Your goal >> Look through the listing and locate every line containing the word "computer"; copy those lines.

=== Dataset records ===

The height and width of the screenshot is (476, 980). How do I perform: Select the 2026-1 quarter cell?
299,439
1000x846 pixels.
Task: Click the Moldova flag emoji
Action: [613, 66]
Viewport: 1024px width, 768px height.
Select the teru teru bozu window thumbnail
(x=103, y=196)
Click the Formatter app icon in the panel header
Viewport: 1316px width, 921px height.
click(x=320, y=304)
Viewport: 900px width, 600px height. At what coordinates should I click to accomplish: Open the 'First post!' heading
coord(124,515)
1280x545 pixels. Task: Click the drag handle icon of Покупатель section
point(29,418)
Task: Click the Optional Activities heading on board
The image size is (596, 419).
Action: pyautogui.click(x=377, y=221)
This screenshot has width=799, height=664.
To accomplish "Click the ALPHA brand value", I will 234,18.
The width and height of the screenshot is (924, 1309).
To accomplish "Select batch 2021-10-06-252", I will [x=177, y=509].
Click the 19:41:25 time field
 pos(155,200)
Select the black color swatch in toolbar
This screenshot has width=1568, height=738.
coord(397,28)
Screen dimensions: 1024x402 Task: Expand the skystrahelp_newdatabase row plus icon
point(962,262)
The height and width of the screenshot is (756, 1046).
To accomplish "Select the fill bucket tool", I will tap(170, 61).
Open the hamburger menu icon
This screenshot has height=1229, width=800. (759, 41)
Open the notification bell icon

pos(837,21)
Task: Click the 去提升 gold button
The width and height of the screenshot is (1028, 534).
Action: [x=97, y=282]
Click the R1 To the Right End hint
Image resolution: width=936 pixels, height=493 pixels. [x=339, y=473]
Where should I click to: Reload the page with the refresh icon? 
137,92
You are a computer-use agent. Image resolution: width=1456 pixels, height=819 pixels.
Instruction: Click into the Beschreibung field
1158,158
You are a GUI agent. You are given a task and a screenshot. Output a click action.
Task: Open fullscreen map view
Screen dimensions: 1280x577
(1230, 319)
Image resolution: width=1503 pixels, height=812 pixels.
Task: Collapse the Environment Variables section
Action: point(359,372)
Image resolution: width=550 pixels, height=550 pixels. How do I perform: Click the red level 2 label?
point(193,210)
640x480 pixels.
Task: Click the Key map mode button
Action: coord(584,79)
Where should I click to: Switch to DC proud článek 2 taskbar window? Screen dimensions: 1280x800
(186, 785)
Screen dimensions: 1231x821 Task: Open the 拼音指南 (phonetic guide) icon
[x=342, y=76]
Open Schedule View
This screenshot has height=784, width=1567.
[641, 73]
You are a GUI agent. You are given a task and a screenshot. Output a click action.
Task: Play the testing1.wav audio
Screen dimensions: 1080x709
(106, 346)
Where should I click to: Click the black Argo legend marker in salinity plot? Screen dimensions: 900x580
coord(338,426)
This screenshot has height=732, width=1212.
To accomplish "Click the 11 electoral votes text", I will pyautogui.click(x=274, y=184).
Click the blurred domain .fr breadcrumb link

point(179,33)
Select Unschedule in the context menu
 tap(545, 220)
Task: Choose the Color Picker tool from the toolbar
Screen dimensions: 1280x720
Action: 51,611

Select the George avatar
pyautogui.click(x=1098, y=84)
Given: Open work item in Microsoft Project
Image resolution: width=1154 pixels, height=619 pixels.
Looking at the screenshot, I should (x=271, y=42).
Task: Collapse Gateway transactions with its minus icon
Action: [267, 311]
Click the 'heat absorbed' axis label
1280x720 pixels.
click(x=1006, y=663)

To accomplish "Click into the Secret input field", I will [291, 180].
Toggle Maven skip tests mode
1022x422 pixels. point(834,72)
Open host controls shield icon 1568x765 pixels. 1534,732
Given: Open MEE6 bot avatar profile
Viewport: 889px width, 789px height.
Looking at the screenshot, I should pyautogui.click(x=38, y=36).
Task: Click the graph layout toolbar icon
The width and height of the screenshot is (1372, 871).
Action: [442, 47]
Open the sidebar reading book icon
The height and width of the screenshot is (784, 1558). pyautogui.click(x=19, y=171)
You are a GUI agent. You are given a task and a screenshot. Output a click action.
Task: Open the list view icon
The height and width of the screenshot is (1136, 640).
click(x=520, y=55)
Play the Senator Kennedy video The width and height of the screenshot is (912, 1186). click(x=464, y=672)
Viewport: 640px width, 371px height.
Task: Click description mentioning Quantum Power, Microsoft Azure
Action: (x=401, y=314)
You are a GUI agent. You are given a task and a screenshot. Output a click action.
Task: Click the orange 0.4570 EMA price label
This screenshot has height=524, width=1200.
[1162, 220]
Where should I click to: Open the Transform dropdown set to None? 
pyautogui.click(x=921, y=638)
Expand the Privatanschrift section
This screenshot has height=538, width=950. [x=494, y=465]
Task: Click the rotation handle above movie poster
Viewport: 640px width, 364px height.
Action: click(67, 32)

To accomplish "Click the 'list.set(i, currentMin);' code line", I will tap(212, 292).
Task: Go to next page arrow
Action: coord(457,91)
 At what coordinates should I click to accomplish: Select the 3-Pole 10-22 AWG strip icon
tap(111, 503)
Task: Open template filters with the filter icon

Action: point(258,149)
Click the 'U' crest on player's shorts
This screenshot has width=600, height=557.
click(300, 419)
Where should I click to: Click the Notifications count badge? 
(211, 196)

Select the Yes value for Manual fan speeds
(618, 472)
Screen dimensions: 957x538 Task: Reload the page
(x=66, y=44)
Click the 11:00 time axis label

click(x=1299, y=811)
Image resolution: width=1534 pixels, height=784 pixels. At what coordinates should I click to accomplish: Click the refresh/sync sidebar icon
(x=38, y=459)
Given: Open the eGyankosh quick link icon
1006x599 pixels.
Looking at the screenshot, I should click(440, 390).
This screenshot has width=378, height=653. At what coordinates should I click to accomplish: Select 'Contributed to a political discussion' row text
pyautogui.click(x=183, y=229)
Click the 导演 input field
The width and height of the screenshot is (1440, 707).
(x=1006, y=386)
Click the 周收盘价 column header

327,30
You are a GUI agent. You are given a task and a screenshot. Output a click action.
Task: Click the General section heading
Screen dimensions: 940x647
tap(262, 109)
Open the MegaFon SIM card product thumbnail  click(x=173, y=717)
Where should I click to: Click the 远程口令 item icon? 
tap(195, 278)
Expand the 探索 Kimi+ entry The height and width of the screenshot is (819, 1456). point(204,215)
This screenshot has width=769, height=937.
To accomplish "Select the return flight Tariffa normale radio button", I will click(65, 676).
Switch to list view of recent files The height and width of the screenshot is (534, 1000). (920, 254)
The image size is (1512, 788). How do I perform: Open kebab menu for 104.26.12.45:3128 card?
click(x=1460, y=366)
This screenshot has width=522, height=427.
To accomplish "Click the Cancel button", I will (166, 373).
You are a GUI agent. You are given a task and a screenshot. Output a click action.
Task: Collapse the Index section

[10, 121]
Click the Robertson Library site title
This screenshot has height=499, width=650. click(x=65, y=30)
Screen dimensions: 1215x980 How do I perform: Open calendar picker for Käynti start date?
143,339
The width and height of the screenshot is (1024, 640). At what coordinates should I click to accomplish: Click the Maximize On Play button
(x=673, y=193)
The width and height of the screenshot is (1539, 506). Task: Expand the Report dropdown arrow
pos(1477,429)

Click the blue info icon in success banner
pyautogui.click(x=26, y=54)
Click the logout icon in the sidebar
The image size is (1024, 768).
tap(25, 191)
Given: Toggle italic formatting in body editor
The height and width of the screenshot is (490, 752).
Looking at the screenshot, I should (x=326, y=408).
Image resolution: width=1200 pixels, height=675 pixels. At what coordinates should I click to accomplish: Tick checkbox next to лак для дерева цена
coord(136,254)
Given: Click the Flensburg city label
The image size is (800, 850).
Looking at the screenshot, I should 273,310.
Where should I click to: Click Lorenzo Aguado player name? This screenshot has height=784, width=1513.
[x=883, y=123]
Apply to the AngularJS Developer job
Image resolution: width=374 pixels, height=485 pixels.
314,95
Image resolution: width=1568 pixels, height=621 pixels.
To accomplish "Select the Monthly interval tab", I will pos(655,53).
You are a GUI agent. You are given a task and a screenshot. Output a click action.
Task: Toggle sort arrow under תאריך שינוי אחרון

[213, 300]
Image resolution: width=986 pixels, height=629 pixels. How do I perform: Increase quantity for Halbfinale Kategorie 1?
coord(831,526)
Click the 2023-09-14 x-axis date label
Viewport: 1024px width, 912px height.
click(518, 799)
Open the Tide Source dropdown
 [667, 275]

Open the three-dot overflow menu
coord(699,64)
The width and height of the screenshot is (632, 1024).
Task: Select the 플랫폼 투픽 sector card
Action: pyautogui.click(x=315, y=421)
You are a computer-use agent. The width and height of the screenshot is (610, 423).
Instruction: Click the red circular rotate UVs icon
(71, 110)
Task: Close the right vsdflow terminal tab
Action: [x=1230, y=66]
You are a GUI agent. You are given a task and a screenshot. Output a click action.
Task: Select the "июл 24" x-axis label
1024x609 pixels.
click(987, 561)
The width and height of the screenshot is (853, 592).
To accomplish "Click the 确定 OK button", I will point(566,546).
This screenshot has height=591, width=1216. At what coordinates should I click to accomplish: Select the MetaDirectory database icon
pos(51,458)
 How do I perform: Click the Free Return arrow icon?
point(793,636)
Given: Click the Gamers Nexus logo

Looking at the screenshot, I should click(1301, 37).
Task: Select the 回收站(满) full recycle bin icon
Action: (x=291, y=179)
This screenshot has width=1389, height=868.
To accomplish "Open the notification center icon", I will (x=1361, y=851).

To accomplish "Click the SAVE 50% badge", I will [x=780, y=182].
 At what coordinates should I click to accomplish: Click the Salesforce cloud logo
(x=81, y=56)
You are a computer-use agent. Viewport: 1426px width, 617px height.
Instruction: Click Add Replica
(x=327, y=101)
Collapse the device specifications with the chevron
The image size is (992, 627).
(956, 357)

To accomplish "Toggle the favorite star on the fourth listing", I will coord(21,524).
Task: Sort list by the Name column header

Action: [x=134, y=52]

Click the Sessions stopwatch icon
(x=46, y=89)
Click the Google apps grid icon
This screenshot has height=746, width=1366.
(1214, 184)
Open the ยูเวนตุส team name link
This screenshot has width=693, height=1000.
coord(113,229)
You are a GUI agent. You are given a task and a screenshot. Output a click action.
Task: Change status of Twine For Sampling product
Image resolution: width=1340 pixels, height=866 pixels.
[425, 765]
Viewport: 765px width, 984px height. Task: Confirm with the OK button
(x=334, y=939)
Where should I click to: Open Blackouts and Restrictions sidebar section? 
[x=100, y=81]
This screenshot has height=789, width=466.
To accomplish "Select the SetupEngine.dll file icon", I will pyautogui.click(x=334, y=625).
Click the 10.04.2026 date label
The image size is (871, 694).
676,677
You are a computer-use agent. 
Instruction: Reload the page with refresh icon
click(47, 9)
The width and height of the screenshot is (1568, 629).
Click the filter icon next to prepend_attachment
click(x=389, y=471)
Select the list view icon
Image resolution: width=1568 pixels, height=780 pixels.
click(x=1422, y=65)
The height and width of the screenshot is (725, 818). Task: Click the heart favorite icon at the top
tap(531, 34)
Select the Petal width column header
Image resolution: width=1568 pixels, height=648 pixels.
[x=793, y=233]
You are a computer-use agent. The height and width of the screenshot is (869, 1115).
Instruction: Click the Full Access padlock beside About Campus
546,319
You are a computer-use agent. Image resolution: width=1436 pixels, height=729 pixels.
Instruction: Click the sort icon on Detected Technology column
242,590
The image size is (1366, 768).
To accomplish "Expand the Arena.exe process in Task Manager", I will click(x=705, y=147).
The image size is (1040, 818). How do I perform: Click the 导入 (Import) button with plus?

===

Answer to this exercise >>
You are a computer-use agent. Image resolution: width=1456 pixels, height=819 pixels.
You are a computer-use agent. The width and height of the screenshot is (610, 423).
You are a computer-use agent. Viewport: 1426px width, 617px height.
You are a computer-use agent. 
You are a computer-use agent. The height and width of the screenshot is (869, 1115).
You are a computer-use agent. Image resolution: width=1436 pixels, height=729 pixels.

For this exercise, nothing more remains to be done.